How do some books stay on the bestseller lists month after month and sometimes, year after year? Until recently, I thought a great deal of luck went into their success. I still believe that some luck goes into it, but in a short examination of titles that linger or resurface on the lists I noticed a trend.
This may not come as any big surprise to you, but from a craft perspective it felt like a revelation to me. Allow me to explain.
On the surface, a book needs to have an engaging plot and interesting premise. These elements alone can satisfy readers, and some readers even seek books that only appeal to this level. I think of this as the sensory or physical level. I’ve heard some refer to books like this as dessert: quick, tasty, but unable to fulfill long term health requirements.
The next layer is about the emotional journey or arc of the characters.
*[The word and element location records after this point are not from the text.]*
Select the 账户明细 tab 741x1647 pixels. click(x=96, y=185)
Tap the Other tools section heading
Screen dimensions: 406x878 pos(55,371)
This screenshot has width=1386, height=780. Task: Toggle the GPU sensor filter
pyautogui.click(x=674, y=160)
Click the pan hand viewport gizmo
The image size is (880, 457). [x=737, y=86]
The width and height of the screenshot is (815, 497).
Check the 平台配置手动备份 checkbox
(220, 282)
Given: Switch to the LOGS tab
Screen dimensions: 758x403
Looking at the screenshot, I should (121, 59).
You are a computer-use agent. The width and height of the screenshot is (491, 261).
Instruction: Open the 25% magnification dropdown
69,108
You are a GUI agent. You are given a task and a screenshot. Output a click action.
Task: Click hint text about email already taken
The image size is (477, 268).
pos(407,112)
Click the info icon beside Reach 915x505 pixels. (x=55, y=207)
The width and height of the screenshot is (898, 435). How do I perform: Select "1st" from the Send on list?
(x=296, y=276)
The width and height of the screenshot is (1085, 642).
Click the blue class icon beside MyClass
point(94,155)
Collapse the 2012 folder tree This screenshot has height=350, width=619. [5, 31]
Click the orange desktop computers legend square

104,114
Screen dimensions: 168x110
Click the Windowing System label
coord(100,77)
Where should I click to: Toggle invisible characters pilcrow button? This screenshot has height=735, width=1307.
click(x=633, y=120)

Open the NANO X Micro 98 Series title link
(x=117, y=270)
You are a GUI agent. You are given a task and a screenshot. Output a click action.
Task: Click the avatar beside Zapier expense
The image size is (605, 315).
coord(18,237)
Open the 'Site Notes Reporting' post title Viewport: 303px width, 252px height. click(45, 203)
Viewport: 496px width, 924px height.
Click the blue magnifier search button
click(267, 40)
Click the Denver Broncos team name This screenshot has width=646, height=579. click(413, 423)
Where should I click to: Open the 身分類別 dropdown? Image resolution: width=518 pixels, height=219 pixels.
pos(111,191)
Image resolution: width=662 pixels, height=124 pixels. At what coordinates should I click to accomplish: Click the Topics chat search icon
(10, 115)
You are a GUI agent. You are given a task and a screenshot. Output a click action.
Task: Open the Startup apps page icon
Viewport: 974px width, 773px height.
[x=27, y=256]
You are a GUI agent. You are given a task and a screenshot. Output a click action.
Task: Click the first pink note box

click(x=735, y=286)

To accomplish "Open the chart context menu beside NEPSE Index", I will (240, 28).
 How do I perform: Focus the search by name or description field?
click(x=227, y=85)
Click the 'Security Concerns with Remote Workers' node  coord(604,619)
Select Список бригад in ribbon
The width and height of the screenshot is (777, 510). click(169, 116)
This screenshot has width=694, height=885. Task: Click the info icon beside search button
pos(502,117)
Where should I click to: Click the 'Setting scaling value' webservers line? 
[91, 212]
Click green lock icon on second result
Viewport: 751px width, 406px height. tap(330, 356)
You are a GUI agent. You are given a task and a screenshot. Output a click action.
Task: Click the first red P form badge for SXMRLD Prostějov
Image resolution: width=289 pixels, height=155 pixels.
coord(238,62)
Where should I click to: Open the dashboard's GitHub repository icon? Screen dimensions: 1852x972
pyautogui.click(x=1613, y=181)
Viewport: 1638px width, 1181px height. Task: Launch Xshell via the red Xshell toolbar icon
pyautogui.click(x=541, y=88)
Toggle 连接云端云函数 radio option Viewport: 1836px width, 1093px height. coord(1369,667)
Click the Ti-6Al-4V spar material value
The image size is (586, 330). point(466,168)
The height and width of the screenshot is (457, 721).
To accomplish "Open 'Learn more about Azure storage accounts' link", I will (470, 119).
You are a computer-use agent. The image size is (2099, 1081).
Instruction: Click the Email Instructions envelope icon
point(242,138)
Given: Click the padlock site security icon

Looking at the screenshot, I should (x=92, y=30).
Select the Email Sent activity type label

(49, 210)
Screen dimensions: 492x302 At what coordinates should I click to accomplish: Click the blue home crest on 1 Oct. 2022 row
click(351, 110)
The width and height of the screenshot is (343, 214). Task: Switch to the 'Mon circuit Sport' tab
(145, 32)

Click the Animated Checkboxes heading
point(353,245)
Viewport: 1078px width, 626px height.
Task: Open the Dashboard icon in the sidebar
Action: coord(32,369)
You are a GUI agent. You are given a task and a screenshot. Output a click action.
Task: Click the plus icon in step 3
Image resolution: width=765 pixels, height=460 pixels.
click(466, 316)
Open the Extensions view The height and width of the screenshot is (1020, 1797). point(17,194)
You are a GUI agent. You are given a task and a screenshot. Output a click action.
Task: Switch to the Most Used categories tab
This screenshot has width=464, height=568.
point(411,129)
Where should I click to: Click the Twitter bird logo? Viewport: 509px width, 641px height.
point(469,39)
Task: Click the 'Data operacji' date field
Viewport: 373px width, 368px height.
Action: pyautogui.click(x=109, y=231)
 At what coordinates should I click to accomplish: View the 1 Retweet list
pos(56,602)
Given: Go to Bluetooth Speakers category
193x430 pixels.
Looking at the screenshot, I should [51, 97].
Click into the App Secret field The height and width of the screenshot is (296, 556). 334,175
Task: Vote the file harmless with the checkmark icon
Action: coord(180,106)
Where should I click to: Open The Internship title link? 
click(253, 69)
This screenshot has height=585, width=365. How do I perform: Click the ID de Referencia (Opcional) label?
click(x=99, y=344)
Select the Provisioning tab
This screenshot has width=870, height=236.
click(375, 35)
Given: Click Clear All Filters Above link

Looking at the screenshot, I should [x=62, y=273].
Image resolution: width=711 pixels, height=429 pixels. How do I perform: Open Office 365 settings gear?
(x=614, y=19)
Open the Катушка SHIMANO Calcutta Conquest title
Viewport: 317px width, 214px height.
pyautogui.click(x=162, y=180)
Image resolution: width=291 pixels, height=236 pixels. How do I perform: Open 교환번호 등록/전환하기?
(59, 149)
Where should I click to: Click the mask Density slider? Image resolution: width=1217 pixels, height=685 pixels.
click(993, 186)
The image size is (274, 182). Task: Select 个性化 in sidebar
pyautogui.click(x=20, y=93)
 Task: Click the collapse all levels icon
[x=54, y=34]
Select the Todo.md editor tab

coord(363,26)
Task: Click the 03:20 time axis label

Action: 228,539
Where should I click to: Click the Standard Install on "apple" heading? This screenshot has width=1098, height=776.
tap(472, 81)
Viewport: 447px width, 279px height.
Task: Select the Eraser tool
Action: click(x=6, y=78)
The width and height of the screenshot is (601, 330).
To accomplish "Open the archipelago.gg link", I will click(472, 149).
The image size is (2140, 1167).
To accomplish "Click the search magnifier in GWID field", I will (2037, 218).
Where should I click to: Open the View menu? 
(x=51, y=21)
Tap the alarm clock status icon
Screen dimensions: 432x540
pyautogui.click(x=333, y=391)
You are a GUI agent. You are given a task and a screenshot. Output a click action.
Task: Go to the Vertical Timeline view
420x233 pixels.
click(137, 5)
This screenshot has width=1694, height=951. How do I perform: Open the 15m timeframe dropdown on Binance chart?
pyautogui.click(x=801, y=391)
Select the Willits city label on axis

When characters are flawed, complex, and sympathetic the reader enters into a deeper level of intimacy with the text because he cares. Strong characters activate the emotions of the reader, vesting him in the story. Books that delve deeply into this level while satisfying the sensory level tend to inspire a lot of recommendation, buzz, and may even make them worthy of book club discussion.
There is one more layer, however, that I think makes the difference that keeps books on the bestseller lists for the long term: the thematic layer. When an author explores themes that challenge the reader, when she uses allegory or symbol, when she might even change the world view of the reader, the book enters the realm of the timeless. These are the books that are read over and over again, that are given as gifts or sit on end tables in guest rooms, that are recommended widely and read by children and grandchildren with the same energy and enthusiasm as their elders.
I believe that this comprehensive symbiosis of elements that satisfy the reader at the sensory, emotional, and intellectual levels keeps books on the bestseller lists because it keeps books in the hearts and minds of those who read them. It is a tall order, but one that I suspect almost all writers aim for.
What books have you read that satisfy these layers? What books have not only kept you turning pages, but have also nourished you at a deeper level?